The Hungarian National Ballet – Hungary’s sole classical ballet company and one of Europe’s finest – made its US debut at Lincoln Center's Koch Theater, along with the Hungarian National Opera. The company opened this tour with Rudi van Dantzig’s staging of Swan Lake, followed by Mikhail Messerer’s staging of Don Quixote. Reflecting its diverse repertoire, the company also presented a triple bill of Hans van Manen works.

Don Quixote is a staple in the repertoire of ballet companies and a perennial favorite with audiences for its high spirits, humor, interesting characters, and wide range of dance styles – from gypsies to matadors, from character interpretations to pure classical dance. Its plot focuses on the attempts of Basilio, a poor barber, to wed his love Kitri against her father’s wishes. Don Quixote and his faithful squire Sancho Panza are secondary characters who assist the young lovers in their quest to be united. The ballet requires both great solo and ensemble dancing, believable acting, and fine-tuned comic timing, which the company, for the most part, delivered.  

Basilio was danced by Igor Tsvirko, a charismatic bravura dancer who joined the company this season after a decade dancing soloist and principal roles with the Bolshoi Ballet. Kitri was danced by Tatiana Melnik, formerly of the Russian State Ballet and the Stanislavsky and Nemirovich-Danchenko Moscow Academic Music Theater. The ballet provided a showcase for their considerable talent. Tsvirko excelled dramatically and technically. He carried off the comedic elements in the first two acts with an endearing flair and danced with great energy and style. He clearly relished dancing the role and his enthusiasm projected well beyond the footlights. Melnik was strong technically throughout the performance but lacked energy and comedic nuance in Act I. She appeared more in her comfort zone In Act II’s vision scene, where she danced with classical precision, and in Act III’s Grand Pas de Deux, where she dazzled with solid balances and furiously fast fouettés, with many doubles as well as turns with her fan held high over her head.

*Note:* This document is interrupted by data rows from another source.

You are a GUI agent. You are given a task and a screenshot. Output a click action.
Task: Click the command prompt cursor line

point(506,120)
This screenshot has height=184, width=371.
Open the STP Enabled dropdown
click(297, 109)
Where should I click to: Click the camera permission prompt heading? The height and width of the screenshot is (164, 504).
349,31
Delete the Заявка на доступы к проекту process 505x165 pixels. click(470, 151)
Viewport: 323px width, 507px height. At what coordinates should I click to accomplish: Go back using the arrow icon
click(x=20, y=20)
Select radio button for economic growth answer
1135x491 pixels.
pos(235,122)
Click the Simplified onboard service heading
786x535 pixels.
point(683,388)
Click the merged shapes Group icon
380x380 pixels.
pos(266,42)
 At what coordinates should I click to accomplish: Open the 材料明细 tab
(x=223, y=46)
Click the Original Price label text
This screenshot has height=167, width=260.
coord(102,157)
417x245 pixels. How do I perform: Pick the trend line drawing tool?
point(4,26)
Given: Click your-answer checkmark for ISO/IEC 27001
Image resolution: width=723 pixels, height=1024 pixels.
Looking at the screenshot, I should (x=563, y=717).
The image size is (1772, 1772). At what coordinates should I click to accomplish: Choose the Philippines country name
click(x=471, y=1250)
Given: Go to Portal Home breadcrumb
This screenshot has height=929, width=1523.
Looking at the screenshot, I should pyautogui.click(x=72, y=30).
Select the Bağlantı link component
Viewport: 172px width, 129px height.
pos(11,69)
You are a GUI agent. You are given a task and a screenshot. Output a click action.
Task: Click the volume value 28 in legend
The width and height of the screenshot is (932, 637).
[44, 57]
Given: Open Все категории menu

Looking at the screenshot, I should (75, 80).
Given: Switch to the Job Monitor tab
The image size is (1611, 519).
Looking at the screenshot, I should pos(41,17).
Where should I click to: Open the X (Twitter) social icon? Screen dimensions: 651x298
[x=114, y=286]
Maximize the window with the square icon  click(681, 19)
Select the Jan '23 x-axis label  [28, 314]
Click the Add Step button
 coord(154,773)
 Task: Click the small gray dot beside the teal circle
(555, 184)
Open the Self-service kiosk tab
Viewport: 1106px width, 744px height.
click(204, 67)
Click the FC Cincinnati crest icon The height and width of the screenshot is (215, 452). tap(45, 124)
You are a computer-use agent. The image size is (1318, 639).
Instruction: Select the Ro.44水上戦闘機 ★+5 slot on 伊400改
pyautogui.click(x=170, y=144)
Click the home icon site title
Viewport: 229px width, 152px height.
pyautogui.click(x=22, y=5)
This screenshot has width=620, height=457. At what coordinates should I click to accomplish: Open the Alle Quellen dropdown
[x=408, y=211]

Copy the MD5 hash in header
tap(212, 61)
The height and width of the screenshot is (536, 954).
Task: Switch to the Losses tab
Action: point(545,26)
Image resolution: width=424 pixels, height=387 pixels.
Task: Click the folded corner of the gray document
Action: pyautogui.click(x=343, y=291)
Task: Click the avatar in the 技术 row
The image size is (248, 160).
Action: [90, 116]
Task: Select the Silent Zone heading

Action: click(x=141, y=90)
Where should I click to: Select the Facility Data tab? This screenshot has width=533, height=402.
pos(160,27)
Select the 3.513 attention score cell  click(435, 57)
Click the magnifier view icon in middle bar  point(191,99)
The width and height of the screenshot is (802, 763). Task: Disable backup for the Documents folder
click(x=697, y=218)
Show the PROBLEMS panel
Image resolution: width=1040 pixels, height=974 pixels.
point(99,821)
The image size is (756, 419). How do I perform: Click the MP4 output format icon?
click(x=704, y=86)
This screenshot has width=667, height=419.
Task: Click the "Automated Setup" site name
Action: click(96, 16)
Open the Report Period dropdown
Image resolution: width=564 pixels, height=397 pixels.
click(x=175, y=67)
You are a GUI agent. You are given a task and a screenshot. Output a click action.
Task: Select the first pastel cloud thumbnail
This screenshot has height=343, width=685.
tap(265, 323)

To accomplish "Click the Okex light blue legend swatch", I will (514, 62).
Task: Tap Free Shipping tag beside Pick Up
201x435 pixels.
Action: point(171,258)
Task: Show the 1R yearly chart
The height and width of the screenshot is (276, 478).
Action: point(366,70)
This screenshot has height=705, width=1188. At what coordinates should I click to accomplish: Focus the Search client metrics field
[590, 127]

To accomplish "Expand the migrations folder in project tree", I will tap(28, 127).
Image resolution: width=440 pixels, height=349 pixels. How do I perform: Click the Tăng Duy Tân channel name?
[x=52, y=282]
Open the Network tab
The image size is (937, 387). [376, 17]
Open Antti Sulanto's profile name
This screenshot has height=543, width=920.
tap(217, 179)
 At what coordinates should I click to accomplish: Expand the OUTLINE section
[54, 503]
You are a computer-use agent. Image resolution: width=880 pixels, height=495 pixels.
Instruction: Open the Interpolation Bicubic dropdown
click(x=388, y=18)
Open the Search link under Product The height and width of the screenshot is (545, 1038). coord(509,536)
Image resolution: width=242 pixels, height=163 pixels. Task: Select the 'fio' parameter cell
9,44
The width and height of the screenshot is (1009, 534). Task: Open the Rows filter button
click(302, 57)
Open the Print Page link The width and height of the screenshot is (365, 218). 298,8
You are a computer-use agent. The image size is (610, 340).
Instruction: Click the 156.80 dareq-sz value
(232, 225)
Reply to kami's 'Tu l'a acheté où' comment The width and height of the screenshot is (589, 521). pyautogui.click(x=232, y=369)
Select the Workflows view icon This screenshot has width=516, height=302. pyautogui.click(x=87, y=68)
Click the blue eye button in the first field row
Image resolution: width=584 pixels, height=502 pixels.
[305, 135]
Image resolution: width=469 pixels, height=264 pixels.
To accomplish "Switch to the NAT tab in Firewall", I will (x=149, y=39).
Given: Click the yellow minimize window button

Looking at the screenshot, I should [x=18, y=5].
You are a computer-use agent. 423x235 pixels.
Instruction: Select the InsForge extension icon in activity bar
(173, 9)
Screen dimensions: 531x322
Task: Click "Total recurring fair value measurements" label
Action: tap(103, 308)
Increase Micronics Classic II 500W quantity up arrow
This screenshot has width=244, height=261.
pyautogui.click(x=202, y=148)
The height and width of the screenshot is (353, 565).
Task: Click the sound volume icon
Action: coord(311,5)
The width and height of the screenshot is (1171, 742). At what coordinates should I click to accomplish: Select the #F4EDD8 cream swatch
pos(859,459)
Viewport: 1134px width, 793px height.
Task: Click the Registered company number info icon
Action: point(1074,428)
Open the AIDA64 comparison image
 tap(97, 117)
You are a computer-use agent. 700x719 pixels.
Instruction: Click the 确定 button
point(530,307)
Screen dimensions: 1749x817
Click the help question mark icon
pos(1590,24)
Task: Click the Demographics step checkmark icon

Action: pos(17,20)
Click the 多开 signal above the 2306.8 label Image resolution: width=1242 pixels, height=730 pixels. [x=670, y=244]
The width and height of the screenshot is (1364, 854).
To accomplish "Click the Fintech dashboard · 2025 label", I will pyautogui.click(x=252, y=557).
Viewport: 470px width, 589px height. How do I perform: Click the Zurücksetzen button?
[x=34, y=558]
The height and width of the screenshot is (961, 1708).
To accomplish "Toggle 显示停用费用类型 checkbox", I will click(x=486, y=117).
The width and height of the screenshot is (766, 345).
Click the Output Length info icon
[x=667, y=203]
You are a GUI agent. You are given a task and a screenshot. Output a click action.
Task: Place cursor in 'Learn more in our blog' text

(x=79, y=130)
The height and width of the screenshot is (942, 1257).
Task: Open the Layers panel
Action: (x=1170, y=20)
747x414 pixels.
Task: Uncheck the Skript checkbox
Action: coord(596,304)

The ballet also provides ample opportunity for the company’s soloists to shine. Karina Sarkissova was a lively Street Dancer and Sofia Ivanova-Skoblikova was a sultry and sensual Mercedes. They greatly overshadowed Iurii Kekalo’s Espada, who while able to swirl his cape with brio, lacked the posture, line, and look of a Spanish matador.

Balazs Majoros was spectacular as the Leader of the Gypsies – dancing with intense masculine energy, and Lea Foldi expressively portrayed the alternately fiery and melancholic Gypsy. In the vision scene, Minjung Kim as Queen of the Dryads, and Yourim Lee as Amour, were supremely musical. The Queen of the Dryads is often danced with a cool classicism but Kim brought warmth and charm to her portrayal. Lee’s Amour was delightfully expressive and lively. In the Grand Pas variations, Diana Kosyreva stood out with her exceptional musicality and strong technique.

The character dancers were uniformly excellent: Attila Szakacs as a befuddled Don Quixote, Maksym Kovtun as happy-go-lucky Sancho Panza, and Alekszandr Komarov as Gamache, Kitri’s fastidious and foppish suitor. In the demi character ensemble dancing, the corps de ballet performed with lively enthusiasm. But they needed more refinement and precision in the classical vision scene.

The production's designs were by Istvan Rozsa, who at the request of Messerer, provided sets that depicted Renaissance Spain in a naturalistic way. The setting for the gypsy camp in the forest was striking, with its combination of dark green foliage and the windmill backlit in deep purple.

Gergely Kesselyak conducted the Hungarian State Opera Orchestra in a rousing rendition of the melodious and lively Minkus score.